Commissioner Phil Lyman, who has called for a May 10 ATV ride to the canyon, proposed that the county withdraw a previous Title V request to the Bureau of Land Management (BLM) to manage the trail.
Commissioner Bruce Adams was hesitant to agree, suggesting that withdrawing the Title V application would cause the county to lose evidence of the BLM’s lack of cooperation in making a decision concerning the county application.
The county application has been under consideration by the BLM for nearly eight years. With Commissioner Kenneth Maryboy not in attendance at the meeting, Lyman’s motion died without a second.
Jurisdiction over Recapture Canyon has been in dispute since 2007, when it was closed by order of the local BLM manager.
Lyman said he has lost patience after nearly eight years and called for local residents to join him on an ATV ride into the canyon.
Lyman said that the withdrawal of the application, along with the planned ATV ride on May 10, may force the BLM to make a decision regarding whether the trail will be opened to public access.
Adams suggested the county move ahead with the application and pursue legal action to have it approved.
Lyman said attempting to reach a resolution through a federal lawsuit, with a federal judge, against a federal agency, would not work well.
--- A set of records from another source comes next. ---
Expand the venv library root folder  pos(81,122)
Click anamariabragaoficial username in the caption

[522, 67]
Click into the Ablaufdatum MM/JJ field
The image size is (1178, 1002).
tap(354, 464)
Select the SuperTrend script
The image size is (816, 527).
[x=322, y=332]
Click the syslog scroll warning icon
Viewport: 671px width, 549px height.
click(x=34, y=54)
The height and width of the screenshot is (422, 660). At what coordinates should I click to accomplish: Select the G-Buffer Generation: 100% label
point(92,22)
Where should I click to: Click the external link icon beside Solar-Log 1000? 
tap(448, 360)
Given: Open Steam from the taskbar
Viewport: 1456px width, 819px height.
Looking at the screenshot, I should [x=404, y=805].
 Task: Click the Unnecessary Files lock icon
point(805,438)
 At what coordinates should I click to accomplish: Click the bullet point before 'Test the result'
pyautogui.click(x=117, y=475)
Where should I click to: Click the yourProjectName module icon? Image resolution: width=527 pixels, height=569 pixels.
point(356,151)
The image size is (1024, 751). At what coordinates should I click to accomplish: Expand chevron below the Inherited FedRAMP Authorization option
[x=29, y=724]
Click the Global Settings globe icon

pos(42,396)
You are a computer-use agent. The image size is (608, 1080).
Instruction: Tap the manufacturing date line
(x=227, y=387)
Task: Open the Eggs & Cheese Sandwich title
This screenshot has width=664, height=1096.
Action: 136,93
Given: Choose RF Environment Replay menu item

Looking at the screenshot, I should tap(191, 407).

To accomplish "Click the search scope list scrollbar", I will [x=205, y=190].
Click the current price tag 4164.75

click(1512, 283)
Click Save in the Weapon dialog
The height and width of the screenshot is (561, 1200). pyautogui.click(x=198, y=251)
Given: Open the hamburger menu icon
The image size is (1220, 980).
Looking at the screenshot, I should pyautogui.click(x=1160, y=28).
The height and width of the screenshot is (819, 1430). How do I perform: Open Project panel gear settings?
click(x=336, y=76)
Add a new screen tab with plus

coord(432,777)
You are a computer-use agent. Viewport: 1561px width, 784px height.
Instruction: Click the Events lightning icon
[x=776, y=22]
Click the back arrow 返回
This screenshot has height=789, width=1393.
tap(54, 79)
Adams expressed concern that the May 10 ATV ride on the BLM-restricted trail is illegal, and he could not endorse it as a Commissioner.
Lyman said he viewed the trail as under county jurisdiction.
The conflict of ownership could potentially cause issues with the planned May 10 ride. A federal judge ruled last year that BLM law enforcers have jurisdiction on BLM land. Whether BLM officers plan to show up at the ride is not yet clear. The number of protesters is also not known.
San Juan County Sheriff Rick Eldredge said his office plans to attend the event and provide crowd control.
Although Commissioners Adams and Lyman disagreed on how to reclaim the county trail, both agree that eight years with no decision on the county Title V application is frustrating.
Adams said he supports Lyman’s concerns but ultimately felt that keeping the Title V application gives the county needed leverage in the legal battle that may soon follow.
Adams proposed this change to Lyman’s resolution, to which Lyman gave his second. They tabled the matter before voting on it.
In other news from the commission meeting, a Special Needs Registry Contract was approved, giving the county a database of those with special needs, including those with oxygen tanks and other limitations living at home. This free service will allow the county to check up in case of emergencies such as power outages.
Holly Fellmeth is a new assistant librarian in Monticello, and Beth Wilcox is a senior center aide in La Sal.